I set the 8" metal duct right on the top of the stove. I can adjust the angle to bring in more or less heat. Have to be careful not to melt the in-line duct booster fan. The one I have is rated for high temperatures. If it was in a nice, finished room, I'd make a nice, finished hood. But it's not, so I won't. :ROFLMAO:
 
/ Wood Stove Heat Transfer #7  
Fan noise is something that I personally find quite annoying, and I will do a lot to reduce it. For the same CFM rating the noise levels can and do vary tremendously, and aren't necessarily that much more expensive.

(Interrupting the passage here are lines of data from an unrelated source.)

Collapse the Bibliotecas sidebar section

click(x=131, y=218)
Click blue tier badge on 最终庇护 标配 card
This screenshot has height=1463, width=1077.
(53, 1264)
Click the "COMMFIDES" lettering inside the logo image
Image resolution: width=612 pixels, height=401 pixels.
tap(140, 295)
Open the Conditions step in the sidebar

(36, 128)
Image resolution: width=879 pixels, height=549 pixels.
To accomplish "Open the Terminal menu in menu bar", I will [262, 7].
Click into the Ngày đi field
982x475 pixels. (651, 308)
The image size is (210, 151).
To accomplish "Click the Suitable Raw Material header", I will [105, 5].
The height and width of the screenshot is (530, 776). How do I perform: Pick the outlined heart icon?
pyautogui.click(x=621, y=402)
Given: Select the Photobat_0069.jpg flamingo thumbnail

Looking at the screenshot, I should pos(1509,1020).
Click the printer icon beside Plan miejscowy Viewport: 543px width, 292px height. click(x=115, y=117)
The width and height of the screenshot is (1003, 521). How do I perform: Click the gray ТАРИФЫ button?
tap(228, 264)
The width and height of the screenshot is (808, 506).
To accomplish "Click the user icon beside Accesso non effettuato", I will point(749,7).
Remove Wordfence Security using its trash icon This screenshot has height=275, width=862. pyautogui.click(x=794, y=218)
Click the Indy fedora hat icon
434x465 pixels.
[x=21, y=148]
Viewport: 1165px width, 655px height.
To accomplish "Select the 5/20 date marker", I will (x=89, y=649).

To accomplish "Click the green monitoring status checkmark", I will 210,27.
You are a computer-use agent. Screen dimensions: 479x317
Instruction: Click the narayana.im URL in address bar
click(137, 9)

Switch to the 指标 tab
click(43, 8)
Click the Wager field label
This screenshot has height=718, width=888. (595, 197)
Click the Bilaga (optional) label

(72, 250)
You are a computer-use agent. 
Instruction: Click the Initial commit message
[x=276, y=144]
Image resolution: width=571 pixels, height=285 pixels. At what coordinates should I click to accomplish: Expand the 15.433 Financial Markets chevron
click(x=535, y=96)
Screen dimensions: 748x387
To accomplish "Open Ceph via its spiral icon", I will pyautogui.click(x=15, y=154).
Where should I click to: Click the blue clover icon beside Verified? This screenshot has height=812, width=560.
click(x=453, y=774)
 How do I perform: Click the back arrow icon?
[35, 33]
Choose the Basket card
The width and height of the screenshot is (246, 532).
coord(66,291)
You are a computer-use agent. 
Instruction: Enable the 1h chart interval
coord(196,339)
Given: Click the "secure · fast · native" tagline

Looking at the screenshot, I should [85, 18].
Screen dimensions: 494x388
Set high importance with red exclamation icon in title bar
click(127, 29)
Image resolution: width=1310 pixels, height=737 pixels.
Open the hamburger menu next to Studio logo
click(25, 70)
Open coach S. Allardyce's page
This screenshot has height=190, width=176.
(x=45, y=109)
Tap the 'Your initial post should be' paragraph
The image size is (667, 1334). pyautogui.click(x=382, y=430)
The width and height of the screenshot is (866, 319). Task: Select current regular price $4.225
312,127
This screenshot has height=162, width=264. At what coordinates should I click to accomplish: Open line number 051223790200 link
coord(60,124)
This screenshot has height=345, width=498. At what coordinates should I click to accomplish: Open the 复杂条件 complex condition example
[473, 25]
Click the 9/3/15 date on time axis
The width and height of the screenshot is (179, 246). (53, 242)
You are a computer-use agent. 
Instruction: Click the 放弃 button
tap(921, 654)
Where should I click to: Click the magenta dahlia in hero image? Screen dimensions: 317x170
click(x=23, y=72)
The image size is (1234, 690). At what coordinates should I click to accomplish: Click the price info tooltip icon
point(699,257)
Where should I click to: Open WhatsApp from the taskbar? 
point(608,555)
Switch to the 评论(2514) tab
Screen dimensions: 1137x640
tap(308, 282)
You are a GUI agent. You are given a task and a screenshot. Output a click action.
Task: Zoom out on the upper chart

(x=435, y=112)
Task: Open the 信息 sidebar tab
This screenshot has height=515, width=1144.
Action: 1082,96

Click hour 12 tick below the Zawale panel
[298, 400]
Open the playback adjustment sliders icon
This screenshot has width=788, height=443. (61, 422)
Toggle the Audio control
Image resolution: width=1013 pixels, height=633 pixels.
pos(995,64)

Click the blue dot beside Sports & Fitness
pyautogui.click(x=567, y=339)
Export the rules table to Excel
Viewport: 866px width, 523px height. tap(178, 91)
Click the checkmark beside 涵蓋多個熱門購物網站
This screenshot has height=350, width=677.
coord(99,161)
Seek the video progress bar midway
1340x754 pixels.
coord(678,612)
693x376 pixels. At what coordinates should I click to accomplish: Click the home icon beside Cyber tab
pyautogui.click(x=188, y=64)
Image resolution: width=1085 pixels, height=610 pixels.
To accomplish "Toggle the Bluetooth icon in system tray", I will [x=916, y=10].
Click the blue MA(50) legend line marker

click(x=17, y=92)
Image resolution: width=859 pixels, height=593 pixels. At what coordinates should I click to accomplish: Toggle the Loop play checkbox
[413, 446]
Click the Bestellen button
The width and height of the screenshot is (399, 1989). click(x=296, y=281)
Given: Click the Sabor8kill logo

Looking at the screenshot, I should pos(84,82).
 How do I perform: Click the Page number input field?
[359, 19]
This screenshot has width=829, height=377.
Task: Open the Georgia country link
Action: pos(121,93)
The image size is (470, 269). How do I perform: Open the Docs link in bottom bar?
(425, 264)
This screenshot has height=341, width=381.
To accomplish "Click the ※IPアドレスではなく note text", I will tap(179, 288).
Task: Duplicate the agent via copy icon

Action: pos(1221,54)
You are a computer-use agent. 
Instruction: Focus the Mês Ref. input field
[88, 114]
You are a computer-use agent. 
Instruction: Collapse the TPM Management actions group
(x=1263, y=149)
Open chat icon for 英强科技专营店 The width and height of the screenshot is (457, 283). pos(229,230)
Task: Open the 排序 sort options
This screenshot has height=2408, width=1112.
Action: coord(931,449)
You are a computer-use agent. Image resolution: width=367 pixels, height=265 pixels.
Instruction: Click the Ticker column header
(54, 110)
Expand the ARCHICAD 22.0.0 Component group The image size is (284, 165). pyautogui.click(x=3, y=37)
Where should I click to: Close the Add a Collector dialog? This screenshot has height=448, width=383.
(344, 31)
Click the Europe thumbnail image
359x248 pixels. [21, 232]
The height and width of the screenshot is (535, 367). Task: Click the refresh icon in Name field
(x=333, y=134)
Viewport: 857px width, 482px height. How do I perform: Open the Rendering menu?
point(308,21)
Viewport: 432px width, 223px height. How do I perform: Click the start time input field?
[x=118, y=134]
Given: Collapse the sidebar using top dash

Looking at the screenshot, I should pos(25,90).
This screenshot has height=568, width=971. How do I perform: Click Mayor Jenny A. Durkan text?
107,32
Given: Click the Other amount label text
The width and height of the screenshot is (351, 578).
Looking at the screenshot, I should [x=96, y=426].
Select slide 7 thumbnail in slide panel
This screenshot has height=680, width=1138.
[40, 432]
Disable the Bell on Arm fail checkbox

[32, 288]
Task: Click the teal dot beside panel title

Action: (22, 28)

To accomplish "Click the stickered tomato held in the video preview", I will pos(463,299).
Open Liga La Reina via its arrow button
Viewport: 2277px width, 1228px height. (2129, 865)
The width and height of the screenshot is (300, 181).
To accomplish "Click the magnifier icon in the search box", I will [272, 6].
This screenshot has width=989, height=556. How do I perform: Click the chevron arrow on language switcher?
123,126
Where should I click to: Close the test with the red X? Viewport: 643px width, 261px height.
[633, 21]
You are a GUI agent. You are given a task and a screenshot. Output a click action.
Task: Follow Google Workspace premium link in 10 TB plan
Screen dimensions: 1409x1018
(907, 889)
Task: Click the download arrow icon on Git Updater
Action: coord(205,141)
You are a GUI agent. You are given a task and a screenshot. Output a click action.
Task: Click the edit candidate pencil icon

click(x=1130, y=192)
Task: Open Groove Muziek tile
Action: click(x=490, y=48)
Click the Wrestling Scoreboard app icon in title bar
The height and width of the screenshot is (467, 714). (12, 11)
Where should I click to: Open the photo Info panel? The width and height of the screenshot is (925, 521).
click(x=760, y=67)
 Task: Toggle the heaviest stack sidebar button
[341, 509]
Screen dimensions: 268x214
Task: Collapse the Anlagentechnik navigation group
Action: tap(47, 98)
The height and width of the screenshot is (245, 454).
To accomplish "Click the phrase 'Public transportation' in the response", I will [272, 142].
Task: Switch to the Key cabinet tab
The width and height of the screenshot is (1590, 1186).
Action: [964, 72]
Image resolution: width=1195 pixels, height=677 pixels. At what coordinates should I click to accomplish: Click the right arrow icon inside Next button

@HawkinsHollow I do think that @MossRoad's points on total air movement are well taken. There isn't much mass in air, so it takes a fair bit of air moved to move significant amounts of heat. That's why I would try with a cheap fan first so you can have an idea.

All the best, Peter
 
/ Wood Stove Heat Transfer #8  
CFM = BTU/(ΔT*1.08)


A typical desktop heater will put out 1500w, or about 5000BTU.

Plug in the numbers, using 80deg - 70deg = 10deg, result is 462cfm.
Experiment with it to come up with 23cfm. About 25btu and 1 deg difference is close.
 
/ Wood Stove Heat Transfer #9  
Fans to move wood stove heat act to distribute and try to equalize air temperature around the house. You wouldn’t necessarily feel warm air coming out of the vents, but if air is moving, it’s equalizing temperatures throughout the house.